BY Paul Garfinkel
2016
Title | Criminal Law in Liberal and Fascist Italy PDF eBook |
Author | Paul Garfinkel |
Publisher | Cambridge University Press |
Pages | 555 |
Release | 2016 |
Genre | History |
ISBN | 1107108918 |
The author explains the sustained and wide-ranging interest in penal-law reform that defined this era in Italian legal history.
BY Paul Garfinkel
2017-01-09
Title | Criminal Law in Liberal and Fascist Italy PDF eBook |
Author | Paul Garfinkel |
Publisher | Cambridge University Press |
Pages | 907 |
Release | 2017-01-09 |
Genre | History |
ISBN | 1316817733 |
By extending the chronological parameters of existing scholarship, and by focusing on legal experts' overriding and enduring concern with 'dangerous' forms of common crime, this study offers a major reinterpretation of criminal-law reform and legal culture in Italy from the Liberal (1861–1922) to the Fascist era (1922–43). Garfinkel argues that scholars have long overstated the influence of positivist criminology on Italian legal culture and that the kingdom's penal-reform movement was driven not by the radical criminological theories of Cesare Lombroso, but instead by a growing body of statistics and legal researches that related rising rates of crime to the instability of the Italian state.

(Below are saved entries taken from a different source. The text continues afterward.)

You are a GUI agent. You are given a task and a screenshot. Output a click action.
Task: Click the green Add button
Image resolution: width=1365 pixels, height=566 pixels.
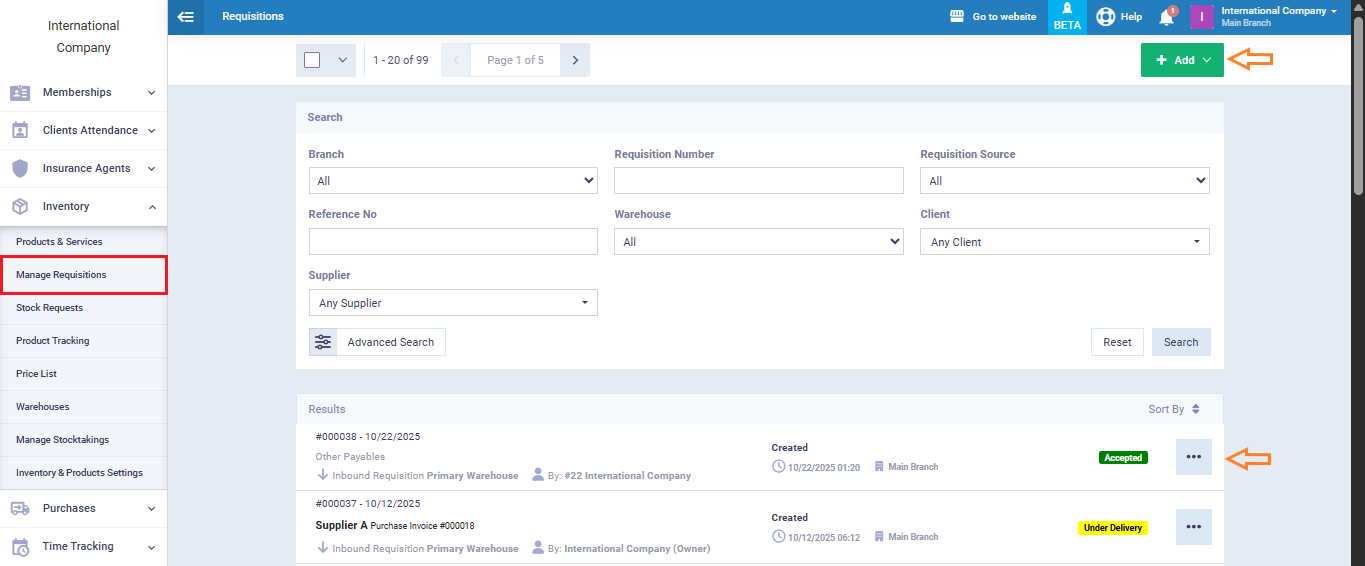1182,60
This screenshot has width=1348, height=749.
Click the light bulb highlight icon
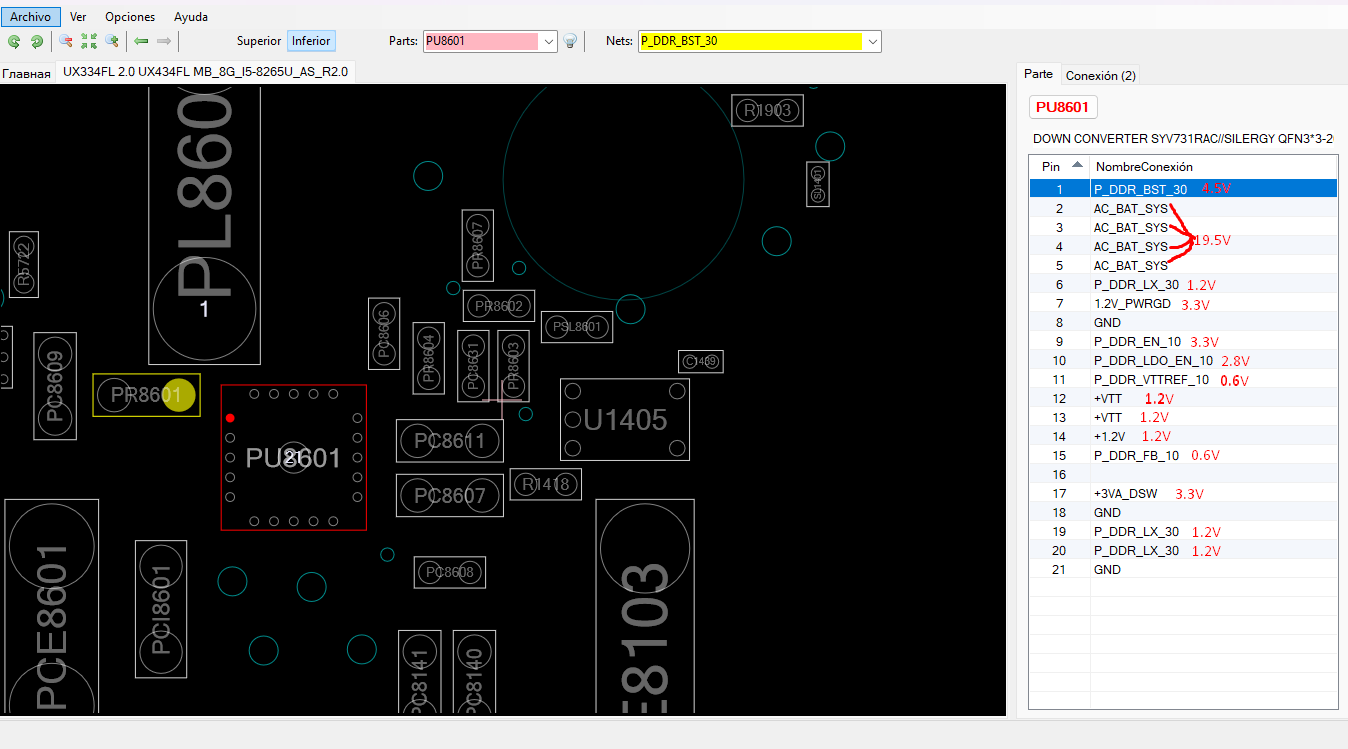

Drawing on a vast array of archival, legal and official sources, the author explains the sustained and wide-ranging interest in penal-law reform that defined this era in Italian legal history while analyzing the philosophical underpinnings of that reform and its relationship to contemporary penal-reform movements abroad.
BY Michael A. Livingston
2014-04-21
Title | The Fascists and the Jews of Italy PDF eBook |
Author | Michael A. Livingston |
Publisher | Cambridge University Press |
Pages | 279 |
Release | 2014-04-21 |
Genre | History |
ISBN | 110702756X |
Describes the history and nature of the Italian Race Laws during the period (1938-43) when Italy was independent of German control.
BY Michael R. Ebner
2011
Title | Ordinary Violence in Mussolini's Italy PDF eBook |
Author | Michael R. Ebner |
Publisher | Cambridge University Press |
Pages | 305 |
Release | 2011 |
Genre | Biography & Autobiography |
ISBN | 0521762138 |
Ordinary Violence in Mussolini's Italy reveals the centrality of violence to Fascist rule, arguing that the Mussolini regime projected its coercive power deeply and diffusely into society through confinement, imprisonment, low-level physical assaults, economic deprivations, intimidation, discrimination, and other everyday forms of coercion. Fascist repression was thus more intense and ideological than previously thought and even shared some important similarities with Nazi and Soviet terror.
BY Paul Garfinkel
2016
Title | Criminal Law in Liberal and Fascist Italy PDF eBook |
Author | Paul Garfinkel |
Publisher | |
Pages | |
Release | 2016 |
Genre | |
ISBN | 9781316818459 |
The author explains the sustained and wide-ranging interest in penal-law reform that defined this era in Italian legal history
BY Peter Becker
2006-01-09
Title | Criminals and Their Scientists PDF eBook |
Author | Peter Becker |
Publisher | Cambridge University Press |
Pages | 524 |
Release | 2006-01-09 |
Genre | History |
ISBN | 9780521810128 |
A history of criminology as a history of science and practice.
BY Stephen Skinner
2015-02-26
Title | Fascism and Criminal Law PDF eBook |
Author | Stephen Skinner |
Publisher | Bloomsbury Publishing |
Pages | 357 |
Release | 2015-02-26 |
Genre | Law |
ISBN | 1782255478 |
Fascism was one of the twentieth century's principal political forces, and one of the most violent and problematic. Brutal, repressive and in some cases totalitarian, the fascist and authoritarian regimes of the early twentieth century, in Europe and beyond, sought to create revolutionary new orders that crushed their opponents. A central component of such regimes' exertion of control was criminal law, a focal point and key instrument of State punitive and repressive power. This collection brings together a range of original essays by international experts in the field to explore questions of criminal law under Italian Fascism and other similar regimes, including Franco's Spain, Vargas's Brazil and interwar Romania and Japan. Addressing issues of substantive criminal law, criminology and ideology, the form and function of criminal justice institutions, and the role and perception of criminal law in processes of transition, the collection casts new light on fascism's criminal legal history and related questions of theoretical interpretation and historiography. At the heart of the collection is the problematic issue of continuity and similarity among fascist systems and preceding, contemporaneous and subsequent legal orders, an issue that goes to the heart of fascist regimes' historical identity and the complex relationship between them and the legal orders constructed in their aftermath. The collection thus makes an innovative contribution both to the comparative understanding of fascism, and to critical engagement with the foundations and modalities of criminal law across systems.